The win sees the Manxman move clear of the great Eddy Merckx to stand alone at the top of the charts, and here, the PA news agency assesses how Cavendish compares to the great Belgian.
Stage wins
Merckx’s record of 34 wins stood alone from 1975, when he claimed his last two stage wins on his penultimate appearance in the race, until Cavendish matched it in 2021.
The Manx Missile drew level with victory on stage 13 in Carcassonne, his fourth win of the 2021 Tour, some five years after he reached 30 with four wins during the 2016 Tour.
Last year was supposed to be Cavendish’s final Tour – he had announced his planned retirement in May – but after his race was abruptly ended by a stage eight crash he returned for an extra season and has made it count.
Cavendish’s best year came in 2009 with six stage wins – two short of Merckx’s eight in both 1970 and 1974, which is tied with Charles Pelissier (1930) and Freddy Maertens (1976) as the all-time record.
He won five stages in both 2010 and 2011, added four in 2008, 2016 and 2021, three in 2012, two the following year and one in 2015.
Cavendish is riding in his 15th Tour compared to Merckx’s seven, but has contested only 32 more stages than Merckx’s 183, winning 35 out of 215 for a strike rate of almost one in six.
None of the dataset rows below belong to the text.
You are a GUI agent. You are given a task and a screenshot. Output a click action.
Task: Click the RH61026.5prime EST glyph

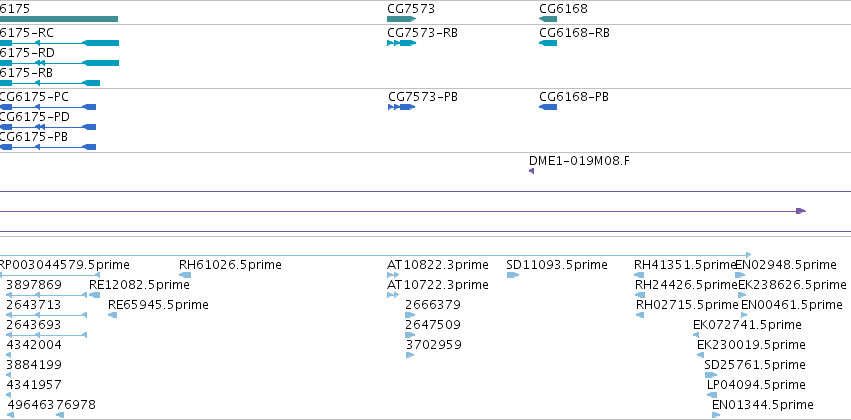[x=185, y=275]

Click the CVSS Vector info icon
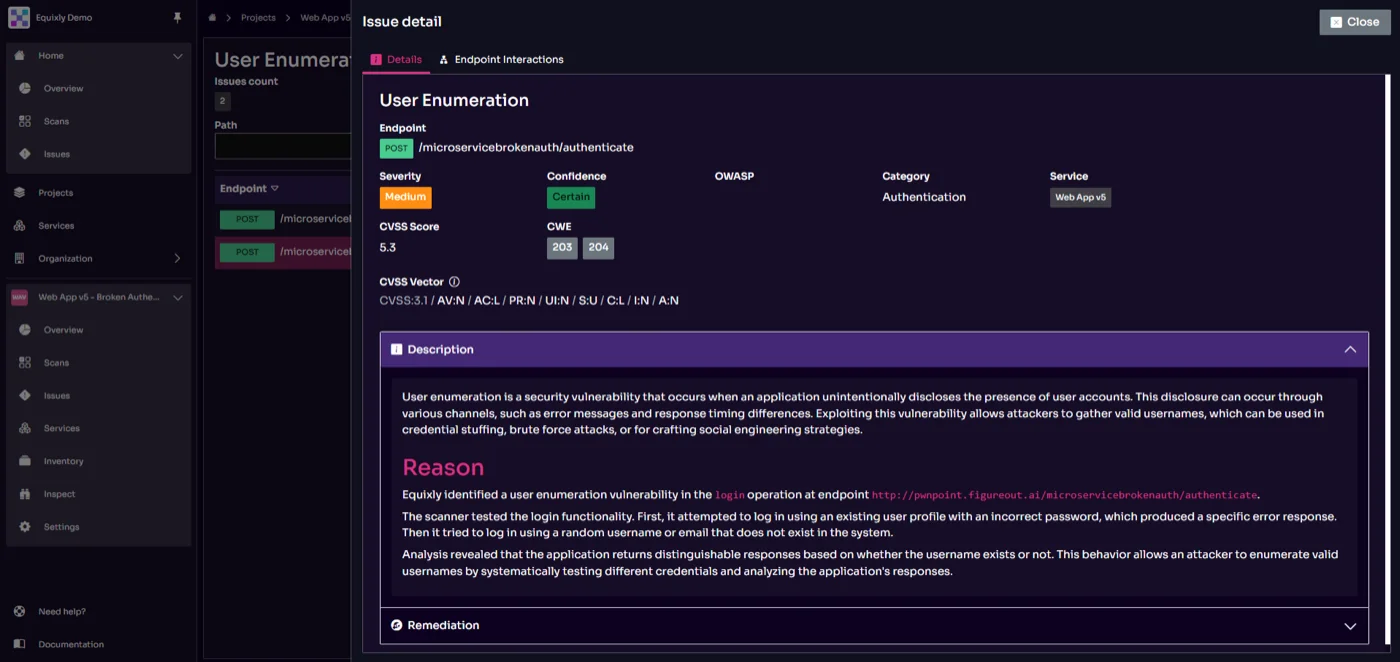455,281
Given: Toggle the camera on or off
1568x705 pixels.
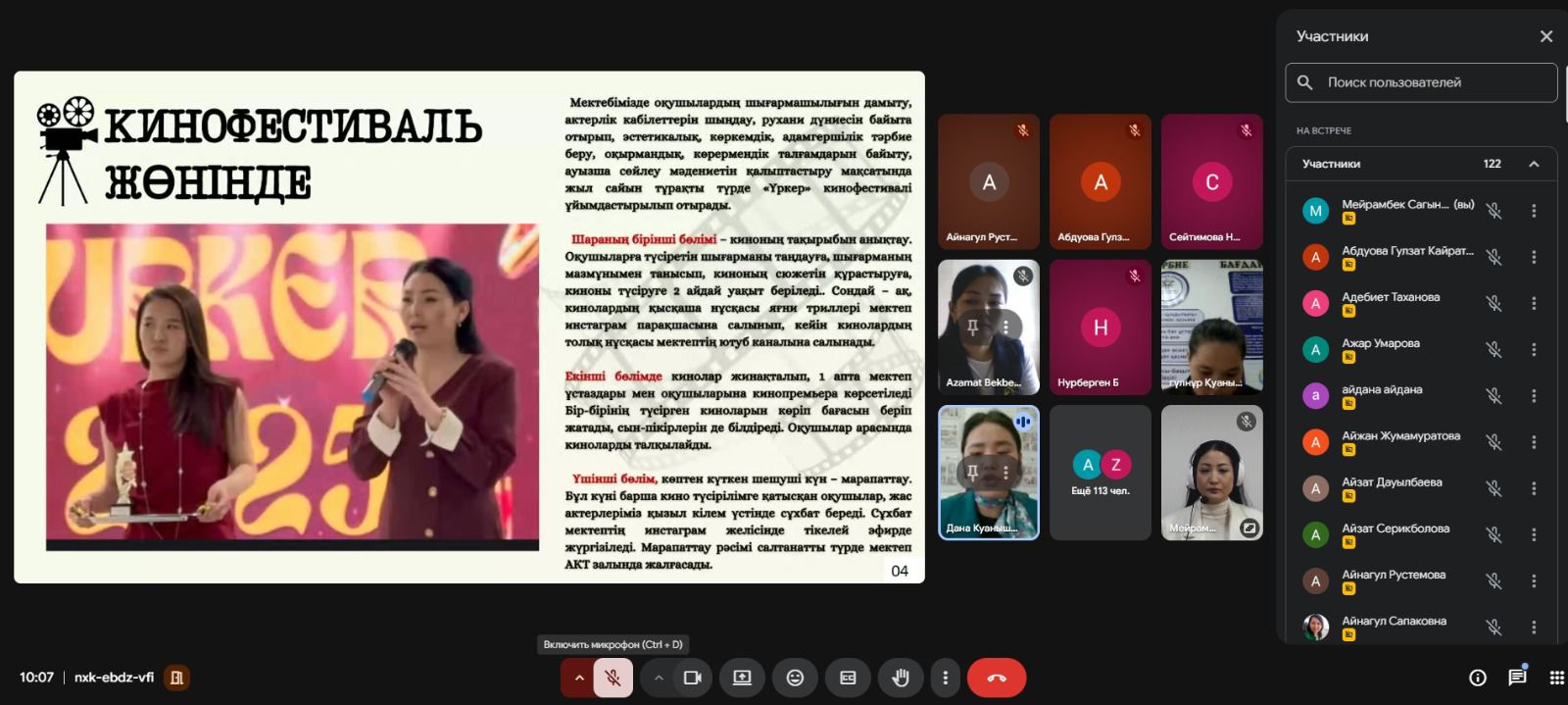Looking at the screenshot, I should [x=692, y=678].
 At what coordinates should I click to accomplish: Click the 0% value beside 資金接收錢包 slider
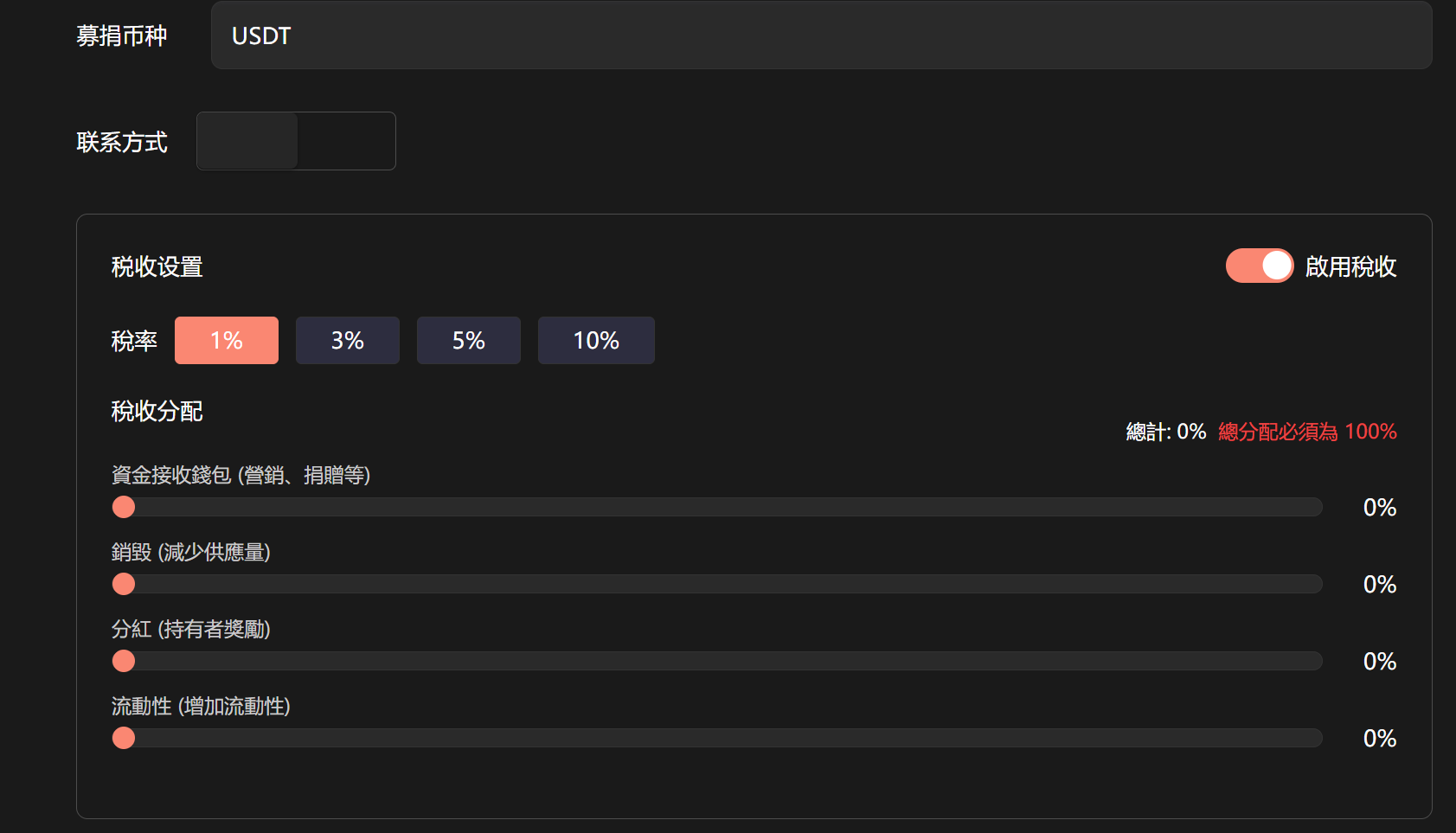(1379, 508)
After Merckx, the next rider on the list of stage wins is Bernard Hinault with 28 between 1978 and 1986 including seven in 1979. Andre Leducq (25), Andre Darrigade (22) and Nicolas Frantz (20) are the only other riders to reach 20.
Jerseys
The contents of Merckx’s wardrobe, though, are what truly set him apart from Cavendish.
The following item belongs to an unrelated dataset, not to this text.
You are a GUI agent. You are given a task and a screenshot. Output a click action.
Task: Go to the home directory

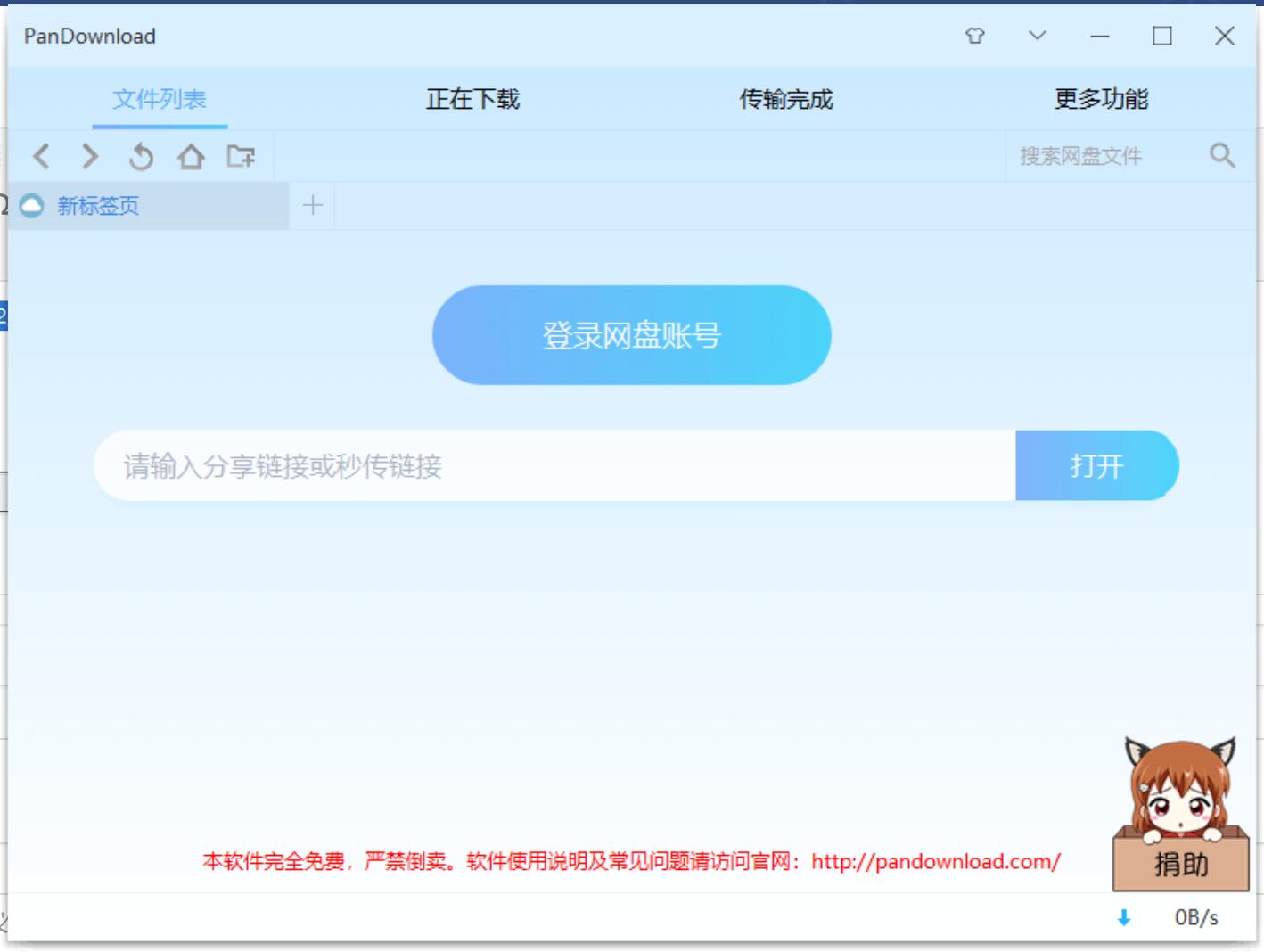click(x=191, y=157)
While the British rider finished with the green jersey in 2011 and 2021, Merckx was a serial Grand Tour winner and is viewed among the Tour’s all-time greats.
On his debut in 1969, the Belgian won the yellow jersey as the overall race winner, the green as top sprinter and the King of the Mountains and combination classifications as well as the combativity award – he remains the only rider ever to sweep the major classifications.
He went on to win the yellow jersey in his first five Tour appearances up to 1974, opting not to compete in 1973, and added further green jerseys in 1971 and 1972 and the 1970 mountains classification.
Even on his two remaining appearances, he finished second and sixth in the general classification and he holds the record of 96 days spent in the yellow jersey. Hinault is second on 75, after the disgraced Lance Armstrong’s 83 were wiped from the records.
Cavendish, for all his sprint pedigree including three runner-up finishes in the points, has never finished in the top 100 overall and has completed only seven of his 14 Tours before this year, and he currently sits 170th out of 174 riders still in the race. Not that he cares about that.